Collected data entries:
------------------------

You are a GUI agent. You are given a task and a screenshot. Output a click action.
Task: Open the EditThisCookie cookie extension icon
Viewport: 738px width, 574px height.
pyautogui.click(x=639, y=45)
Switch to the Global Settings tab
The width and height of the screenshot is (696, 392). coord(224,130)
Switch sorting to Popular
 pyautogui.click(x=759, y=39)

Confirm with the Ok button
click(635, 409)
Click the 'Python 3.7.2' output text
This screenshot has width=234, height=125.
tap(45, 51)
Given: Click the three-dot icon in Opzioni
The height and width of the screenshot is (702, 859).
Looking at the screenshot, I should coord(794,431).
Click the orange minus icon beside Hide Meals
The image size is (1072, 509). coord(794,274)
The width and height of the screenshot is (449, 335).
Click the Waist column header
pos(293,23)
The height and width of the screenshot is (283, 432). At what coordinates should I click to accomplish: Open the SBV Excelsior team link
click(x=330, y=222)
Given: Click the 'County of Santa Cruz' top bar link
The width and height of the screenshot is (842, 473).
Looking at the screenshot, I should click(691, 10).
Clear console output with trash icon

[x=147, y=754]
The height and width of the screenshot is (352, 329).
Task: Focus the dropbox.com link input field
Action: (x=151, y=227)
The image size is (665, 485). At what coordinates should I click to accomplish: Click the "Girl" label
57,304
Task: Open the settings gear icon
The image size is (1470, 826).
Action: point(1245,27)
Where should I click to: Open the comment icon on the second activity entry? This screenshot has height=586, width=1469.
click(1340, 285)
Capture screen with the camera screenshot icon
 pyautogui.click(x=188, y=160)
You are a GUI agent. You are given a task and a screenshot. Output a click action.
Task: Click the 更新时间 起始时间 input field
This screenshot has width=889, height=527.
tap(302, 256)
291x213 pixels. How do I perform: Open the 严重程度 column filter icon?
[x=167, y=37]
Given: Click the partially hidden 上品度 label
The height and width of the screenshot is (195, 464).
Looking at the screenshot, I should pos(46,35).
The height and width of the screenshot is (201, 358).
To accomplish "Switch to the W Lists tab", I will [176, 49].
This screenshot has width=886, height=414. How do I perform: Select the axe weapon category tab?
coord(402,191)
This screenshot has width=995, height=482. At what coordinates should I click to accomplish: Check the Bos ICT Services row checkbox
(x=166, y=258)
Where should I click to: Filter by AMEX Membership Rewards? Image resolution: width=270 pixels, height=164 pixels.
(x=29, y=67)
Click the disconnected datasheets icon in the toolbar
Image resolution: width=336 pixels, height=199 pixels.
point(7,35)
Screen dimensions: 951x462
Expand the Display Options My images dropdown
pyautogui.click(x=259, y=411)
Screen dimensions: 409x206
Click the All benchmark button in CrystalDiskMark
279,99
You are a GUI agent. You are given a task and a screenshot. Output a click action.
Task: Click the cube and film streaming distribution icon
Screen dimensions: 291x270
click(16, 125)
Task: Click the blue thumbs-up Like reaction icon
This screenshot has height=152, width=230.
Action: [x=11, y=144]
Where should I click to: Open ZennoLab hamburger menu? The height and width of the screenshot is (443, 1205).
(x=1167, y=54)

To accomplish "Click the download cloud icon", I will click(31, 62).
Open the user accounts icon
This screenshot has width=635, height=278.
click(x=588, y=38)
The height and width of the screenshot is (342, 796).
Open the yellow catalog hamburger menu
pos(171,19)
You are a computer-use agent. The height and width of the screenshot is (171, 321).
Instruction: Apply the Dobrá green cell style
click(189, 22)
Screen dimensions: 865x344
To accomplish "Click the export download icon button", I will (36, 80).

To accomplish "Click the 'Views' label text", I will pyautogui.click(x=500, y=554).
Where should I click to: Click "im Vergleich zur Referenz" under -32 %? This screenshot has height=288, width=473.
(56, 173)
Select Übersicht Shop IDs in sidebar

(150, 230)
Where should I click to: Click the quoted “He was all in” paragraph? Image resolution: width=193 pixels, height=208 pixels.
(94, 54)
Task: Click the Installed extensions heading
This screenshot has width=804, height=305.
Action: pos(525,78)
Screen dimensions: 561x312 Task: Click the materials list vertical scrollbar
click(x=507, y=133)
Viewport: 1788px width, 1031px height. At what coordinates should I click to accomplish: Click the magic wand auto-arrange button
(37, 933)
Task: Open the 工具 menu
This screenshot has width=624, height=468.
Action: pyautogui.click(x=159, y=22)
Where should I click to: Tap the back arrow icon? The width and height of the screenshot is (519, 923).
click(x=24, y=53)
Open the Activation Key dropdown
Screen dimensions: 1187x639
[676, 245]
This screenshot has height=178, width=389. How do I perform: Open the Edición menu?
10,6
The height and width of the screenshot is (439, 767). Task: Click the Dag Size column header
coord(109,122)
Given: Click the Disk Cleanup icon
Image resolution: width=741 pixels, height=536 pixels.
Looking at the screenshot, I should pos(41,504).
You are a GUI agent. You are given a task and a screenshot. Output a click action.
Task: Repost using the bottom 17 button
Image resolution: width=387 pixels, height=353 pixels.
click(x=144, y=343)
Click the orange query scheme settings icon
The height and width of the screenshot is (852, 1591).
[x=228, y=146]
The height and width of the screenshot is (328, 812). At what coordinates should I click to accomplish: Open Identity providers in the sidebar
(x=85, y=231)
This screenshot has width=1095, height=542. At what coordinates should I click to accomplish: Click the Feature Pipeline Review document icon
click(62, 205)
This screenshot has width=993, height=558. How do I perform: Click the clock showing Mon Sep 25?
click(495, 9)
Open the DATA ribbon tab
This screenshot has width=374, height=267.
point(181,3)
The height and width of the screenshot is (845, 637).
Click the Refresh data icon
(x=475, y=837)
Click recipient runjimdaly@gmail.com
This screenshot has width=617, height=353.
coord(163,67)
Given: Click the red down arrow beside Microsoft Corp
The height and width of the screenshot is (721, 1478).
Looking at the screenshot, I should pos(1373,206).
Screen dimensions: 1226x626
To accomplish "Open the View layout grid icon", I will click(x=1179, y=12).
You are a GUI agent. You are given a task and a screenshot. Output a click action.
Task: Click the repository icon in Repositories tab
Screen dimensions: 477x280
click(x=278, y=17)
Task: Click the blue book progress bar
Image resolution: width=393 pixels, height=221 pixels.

------------------------

WHAT TO PRODUCE:
Each line from the top of the records above through the line containing "Given: Click the 'County" needs to be transcribed exactly, and no line after it.

RESPONSE BOX:
You are a GUI agent. You are given a task and a screenshot. Output a click action.
Task: Open the EditThisCookie cookie extension icon
Viewport: 738px width, 574px height.
pyautogui.click(x=639, y=45)
Switch to the Global Settings tab
The width and height of the screenshot is (696, 392). coord(224,130)
Switch sorting to Popular
 pyautogui.click(x=759, y=39)

Confirm with the Ok button
click(635, 409)
Click the 'Python 3.7.2' output text
This screenshot has width=234, height=125.
tap(45, 51)
Given: Click the three-dot icon in Opzioni
The height and width of the screenshot is (702, 859).
Looking at the screenshot, I should coord(794,431).
Click the orange minus icon beside Hide Meals
The image size is (1072, 509). coord(794,274)
The width and height of the screenshot is (449, 335).
Click the Waist column header
pos(293,23)
The height and width of the screenshot is (283, 432). At what coordinates should I click to accomplish: Open the SBV Excelsior team link
click(x=330, y=222)
Given: Click the 'County of Santa Cruz' top bar link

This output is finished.